> **Saved entries**
=-=-=-=-=
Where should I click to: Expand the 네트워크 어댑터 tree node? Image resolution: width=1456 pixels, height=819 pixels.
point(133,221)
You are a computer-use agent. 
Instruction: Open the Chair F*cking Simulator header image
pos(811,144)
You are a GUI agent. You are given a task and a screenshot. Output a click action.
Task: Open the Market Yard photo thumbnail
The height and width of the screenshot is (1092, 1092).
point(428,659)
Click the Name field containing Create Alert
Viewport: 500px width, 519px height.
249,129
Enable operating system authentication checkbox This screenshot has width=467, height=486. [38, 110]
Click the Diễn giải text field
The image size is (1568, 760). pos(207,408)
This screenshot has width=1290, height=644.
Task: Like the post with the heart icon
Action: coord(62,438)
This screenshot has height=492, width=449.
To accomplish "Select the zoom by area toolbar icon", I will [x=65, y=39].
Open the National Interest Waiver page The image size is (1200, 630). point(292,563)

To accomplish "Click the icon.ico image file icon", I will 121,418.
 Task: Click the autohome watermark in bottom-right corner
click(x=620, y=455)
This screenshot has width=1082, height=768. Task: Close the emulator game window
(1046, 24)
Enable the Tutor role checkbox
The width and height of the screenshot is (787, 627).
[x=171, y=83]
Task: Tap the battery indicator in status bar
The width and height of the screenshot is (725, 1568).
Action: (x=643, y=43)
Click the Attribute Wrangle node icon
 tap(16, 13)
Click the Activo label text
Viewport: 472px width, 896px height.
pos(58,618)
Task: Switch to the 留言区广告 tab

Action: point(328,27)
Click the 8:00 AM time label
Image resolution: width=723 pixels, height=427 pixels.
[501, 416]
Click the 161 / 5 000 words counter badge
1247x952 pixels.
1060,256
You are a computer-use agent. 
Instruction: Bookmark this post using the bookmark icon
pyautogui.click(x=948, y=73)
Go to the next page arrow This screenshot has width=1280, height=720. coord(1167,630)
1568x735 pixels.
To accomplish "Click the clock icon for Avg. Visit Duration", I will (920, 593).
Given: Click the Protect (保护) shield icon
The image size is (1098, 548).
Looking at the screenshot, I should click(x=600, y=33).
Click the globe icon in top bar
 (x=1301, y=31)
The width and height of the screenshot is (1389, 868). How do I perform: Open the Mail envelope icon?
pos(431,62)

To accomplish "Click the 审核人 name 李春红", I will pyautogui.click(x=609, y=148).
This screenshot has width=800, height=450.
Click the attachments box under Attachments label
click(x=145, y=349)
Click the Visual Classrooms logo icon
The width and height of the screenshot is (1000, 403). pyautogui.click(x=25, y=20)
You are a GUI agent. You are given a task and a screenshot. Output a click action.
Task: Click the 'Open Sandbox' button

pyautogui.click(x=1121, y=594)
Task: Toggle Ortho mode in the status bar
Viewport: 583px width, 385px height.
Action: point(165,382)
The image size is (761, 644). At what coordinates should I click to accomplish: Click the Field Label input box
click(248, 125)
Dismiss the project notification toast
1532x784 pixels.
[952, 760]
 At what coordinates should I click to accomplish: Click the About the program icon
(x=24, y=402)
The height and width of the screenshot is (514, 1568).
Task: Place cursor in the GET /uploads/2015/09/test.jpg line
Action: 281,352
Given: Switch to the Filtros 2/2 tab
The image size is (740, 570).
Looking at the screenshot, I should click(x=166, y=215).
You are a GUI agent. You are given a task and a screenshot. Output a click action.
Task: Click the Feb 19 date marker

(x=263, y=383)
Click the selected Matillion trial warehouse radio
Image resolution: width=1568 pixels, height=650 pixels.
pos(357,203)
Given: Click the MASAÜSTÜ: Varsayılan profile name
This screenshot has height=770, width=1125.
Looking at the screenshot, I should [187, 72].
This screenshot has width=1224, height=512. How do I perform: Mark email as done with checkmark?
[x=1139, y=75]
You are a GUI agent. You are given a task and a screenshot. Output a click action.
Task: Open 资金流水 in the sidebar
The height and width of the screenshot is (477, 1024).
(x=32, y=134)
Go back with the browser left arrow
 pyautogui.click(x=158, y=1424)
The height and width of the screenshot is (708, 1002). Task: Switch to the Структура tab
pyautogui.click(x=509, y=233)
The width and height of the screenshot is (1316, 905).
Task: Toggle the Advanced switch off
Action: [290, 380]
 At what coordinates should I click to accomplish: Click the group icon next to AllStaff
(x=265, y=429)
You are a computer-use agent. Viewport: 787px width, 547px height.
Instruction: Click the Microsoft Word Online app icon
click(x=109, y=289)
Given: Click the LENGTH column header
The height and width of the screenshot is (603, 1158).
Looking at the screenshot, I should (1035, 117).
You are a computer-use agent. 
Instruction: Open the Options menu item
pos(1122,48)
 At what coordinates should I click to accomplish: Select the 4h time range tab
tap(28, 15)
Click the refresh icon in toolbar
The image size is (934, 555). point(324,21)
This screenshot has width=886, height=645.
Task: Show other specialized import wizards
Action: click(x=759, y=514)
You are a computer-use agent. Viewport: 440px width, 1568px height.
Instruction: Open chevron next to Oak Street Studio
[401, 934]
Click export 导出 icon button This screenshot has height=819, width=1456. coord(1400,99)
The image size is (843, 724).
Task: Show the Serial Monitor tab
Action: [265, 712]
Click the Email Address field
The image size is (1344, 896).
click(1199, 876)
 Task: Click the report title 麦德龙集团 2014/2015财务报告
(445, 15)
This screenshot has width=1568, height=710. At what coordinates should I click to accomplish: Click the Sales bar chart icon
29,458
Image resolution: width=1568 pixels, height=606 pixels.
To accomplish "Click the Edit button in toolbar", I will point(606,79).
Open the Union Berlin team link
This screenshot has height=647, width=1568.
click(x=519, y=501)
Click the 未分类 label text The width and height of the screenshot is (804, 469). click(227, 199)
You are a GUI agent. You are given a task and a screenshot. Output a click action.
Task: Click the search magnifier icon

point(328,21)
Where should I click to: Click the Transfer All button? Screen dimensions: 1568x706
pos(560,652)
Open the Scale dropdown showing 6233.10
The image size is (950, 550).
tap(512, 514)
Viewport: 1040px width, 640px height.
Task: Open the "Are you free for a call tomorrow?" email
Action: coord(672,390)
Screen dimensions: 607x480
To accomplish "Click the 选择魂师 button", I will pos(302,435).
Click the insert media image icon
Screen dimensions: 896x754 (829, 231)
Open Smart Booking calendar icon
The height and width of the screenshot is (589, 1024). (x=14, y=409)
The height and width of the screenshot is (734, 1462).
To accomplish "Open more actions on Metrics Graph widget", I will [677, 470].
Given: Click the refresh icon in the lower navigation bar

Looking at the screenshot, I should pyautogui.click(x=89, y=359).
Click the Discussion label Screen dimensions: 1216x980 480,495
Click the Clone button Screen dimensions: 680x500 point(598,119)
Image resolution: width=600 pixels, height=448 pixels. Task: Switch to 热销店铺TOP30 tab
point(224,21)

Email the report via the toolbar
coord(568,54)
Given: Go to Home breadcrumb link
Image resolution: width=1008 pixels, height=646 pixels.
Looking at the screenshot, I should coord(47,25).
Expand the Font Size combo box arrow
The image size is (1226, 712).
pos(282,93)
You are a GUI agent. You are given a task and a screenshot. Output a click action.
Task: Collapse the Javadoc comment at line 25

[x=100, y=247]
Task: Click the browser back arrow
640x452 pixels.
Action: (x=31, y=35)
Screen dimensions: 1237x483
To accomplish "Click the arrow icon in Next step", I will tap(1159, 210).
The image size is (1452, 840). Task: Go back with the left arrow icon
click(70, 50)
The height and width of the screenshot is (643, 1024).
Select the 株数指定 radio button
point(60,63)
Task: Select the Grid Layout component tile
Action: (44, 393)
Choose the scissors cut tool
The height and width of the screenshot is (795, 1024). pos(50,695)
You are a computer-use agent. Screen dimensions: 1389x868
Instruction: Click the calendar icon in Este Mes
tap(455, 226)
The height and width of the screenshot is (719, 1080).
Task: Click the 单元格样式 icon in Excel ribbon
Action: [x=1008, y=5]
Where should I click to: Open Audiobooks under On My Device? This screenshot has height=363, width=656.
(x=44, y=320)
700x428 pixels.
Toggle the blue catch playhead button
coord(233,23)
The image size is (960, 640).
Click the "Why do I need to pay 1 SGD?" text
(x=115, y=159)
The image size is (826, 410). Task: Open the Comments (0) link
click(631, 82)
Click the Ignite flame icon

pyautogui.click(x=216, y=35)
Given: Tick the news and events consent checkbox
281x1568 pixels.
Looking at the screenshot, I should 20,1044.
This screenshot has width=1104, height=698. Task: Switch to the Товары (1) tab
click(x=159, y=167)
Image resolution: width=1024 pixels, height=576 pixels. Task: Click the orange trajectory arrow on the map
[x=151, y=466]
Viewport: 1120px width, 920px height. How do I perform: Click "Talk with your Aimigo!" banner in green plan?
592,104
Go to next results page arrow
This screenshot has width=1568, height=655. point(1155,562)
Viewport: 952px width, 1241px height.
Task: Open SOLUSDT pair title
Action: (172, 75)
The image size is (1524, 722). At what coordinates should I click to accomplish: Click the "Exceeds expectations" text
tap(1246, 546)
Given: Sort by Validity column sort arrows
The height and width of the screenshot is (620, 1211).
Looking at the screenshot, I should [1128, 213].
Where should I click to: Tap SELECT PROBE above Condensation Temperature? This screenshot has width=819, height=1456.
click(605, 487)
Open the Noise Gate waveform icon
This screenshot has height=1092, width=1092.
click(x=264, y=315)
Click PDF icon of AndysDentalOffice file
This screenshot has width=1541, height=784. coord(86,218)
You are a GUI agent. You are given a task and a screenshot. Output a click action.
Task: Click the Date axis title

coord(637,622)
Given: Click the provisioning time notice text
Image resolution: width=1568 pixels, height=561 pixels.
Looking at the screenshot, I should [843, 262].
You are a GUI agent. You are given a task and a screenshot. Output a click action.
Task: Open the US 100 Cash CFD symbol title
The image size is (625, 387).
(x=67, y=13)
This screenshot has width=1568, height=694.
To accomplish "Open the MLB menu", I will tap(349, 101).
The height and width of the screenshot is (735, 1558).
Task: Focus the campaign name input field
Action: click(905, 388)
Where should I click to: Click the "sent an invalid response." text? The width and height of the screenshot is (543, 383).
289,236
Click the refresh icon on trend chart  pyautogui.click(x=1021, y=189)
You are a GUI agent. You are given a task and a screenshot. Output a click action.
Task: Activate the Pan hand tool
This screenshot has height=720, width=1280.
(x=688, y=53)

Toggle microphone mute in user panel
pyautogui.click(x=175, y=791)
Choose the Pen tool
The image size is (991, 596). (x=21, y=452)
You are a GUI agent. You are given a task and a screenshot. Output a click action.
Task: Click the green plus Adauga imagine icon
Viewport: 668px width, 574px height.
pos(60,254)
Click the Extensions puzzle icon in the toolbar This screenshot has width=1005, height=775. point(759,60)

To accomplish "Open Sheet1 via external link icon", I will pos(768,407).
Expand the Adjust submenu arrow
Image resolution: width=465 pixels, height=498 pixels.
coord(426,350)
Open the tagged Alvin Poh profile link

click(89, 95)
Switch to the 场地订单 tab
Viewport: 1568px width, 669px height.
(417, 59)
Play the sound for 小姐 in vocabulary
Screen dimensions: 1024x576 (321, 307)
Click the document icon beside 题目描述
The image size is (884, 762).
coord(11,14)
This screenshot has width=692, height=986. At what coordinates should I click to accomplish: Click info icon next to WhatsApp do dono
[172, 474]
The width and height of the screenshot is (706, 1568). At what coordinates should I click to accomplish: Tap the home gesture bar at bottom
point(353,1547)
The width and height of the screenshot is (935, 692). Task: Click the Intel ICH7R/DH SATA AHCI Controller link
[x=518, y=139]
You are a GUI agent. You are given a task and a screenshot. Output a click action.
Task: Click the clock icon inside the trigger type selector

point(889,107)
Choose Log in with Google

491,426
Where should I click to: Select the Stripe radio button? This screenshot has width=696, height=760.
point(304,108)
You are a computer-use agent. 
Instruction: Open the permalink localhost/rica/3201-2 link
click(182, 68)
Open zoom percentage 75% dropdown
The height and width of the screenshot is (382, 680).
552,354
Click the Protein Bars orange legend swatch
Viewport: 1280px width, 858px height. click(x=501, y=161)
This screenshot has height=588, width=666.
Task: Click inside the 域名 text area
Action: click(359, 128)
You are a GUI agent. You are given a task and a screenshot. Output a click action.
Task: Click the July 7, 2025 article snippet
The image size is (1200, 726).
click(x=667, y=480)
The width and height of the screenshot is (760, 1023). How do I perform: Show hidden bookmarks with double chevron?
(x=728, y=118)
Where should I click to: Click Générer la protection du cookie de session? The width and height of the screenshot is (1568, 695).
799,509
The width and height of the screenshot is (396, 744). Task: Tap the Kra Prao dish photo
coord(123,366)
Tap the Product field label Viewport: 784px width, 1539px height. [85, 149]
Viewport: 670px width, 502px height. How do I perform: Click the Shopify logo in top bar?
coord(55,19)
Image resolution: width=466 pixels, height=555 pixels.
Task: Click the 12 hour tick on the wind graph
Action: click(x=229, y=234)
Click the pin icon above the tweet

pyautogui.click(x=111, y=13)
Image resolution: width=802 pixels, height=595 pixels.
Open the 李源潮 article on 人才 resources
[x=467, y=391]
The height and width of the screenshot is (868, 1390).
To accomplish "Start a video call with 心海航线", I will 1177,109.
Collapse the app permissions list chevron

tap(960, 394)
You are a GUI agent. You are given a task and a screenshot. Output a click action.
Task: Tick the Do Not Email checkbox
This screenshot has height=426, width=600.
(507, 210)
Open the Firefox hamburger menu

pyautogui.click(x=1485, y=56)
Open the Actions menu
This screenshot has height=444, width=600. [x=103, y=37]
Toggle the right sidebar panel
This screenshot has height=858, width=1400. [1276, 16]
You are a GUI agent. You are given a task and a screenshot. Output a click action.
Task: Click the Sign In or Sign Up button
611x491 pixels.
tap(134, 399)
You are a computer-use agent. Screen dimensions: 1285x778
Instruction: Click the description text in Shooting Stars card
=-=-=-=-=
> **Instructions to follow**
Retype exactly the lines of the data above that fall between the line with "This screenshot has width=1082, height=768." and the line with "Given: Switch to the Filtros 2/2 tab", inclusive, and add nothing.

> **Solution for this exercise**
This screenshot has width=1082, height=768. Task: Close the emulator game window
(1046, 24)
Enable the Tutor role checkbox
The width and height of the screenshot is (787, 627).
[x=171, y=83]
Task: Tap the battery indicator in status bar
The width and height of the screenshot is (725, 1568).
Action: (x=643, y=43)
Click the Attribute Wrangle node icon
 tap(16, 13)
Click the Activo label text
Viewport: 472px width, 896px height.
pos(58,618)
Task: Switch to the 留言区广告 tab

Action: point(328,27)
Click the 8:00 AM time label
Image resolution: width=723 pixels, height=427 pixels.
[501, 416]
Click the 161 / 5 000 words counter badge
1247x952 pixels.
1060,256
You are a computer-use agent. 
Instruction: Bookmark this post using the bookmark icon
pyautogui.click(x=948, y=73)
Go to the next page arrow This screenshot has width=1280, height=720. coord(1167,630)
1568x735 pixels.
To accomplish "Click the clock icon for Avg. Visit Duration", I will (920, 593).
Given: Click the Protect (保护) shield icon
The image size is (1098, 548).
Looking at the screenshot, I should click(x=600, y=33).
Click the globe icon in top bar
 (x=1301, y=31)
The width and height of the screenshot is (1389, 868). How do I perform: Open the Mail envelope icon?
pos(431,62)

To accomplish "Click the 审核人 name 李春红", I will pyautogui.click(x=609, y=148).
This screenshot has width=800, height=450.
Click the attachments box under Attachments label
click(x=145, y=349)
Click the Visual Classrooms logo icon
The width and height of the screenshot is (1000, 403). pyautogui.click(x=25, y=20)
You are a GUI agent. You are given a task and a screenshot. Output a click action.
Task: Click the 'Open Sandbox' button

pyautogui.click(x=1121, y=594)
Task: Toggle Ortho mode in the status bar
Viewport: 583px width, 385px height.
Action: point(165,382)
The image size is (761, 644). At what coordinates should I click to accomplish: Click the Field Label input box
click(248, 125)
Dismiss the project notification toast
1532x784 pixels.
[952, 760]
 At what coordinates should I click to accomplish: Click the About the program icon
(x=24, y=402)
The height and width of the screenshot is (514, 1568).
Task: Place cursor in the GET /uploads/2015/09/test.jpg line
Action: 281,352
Given: Switch to the Filtros 2/2 tab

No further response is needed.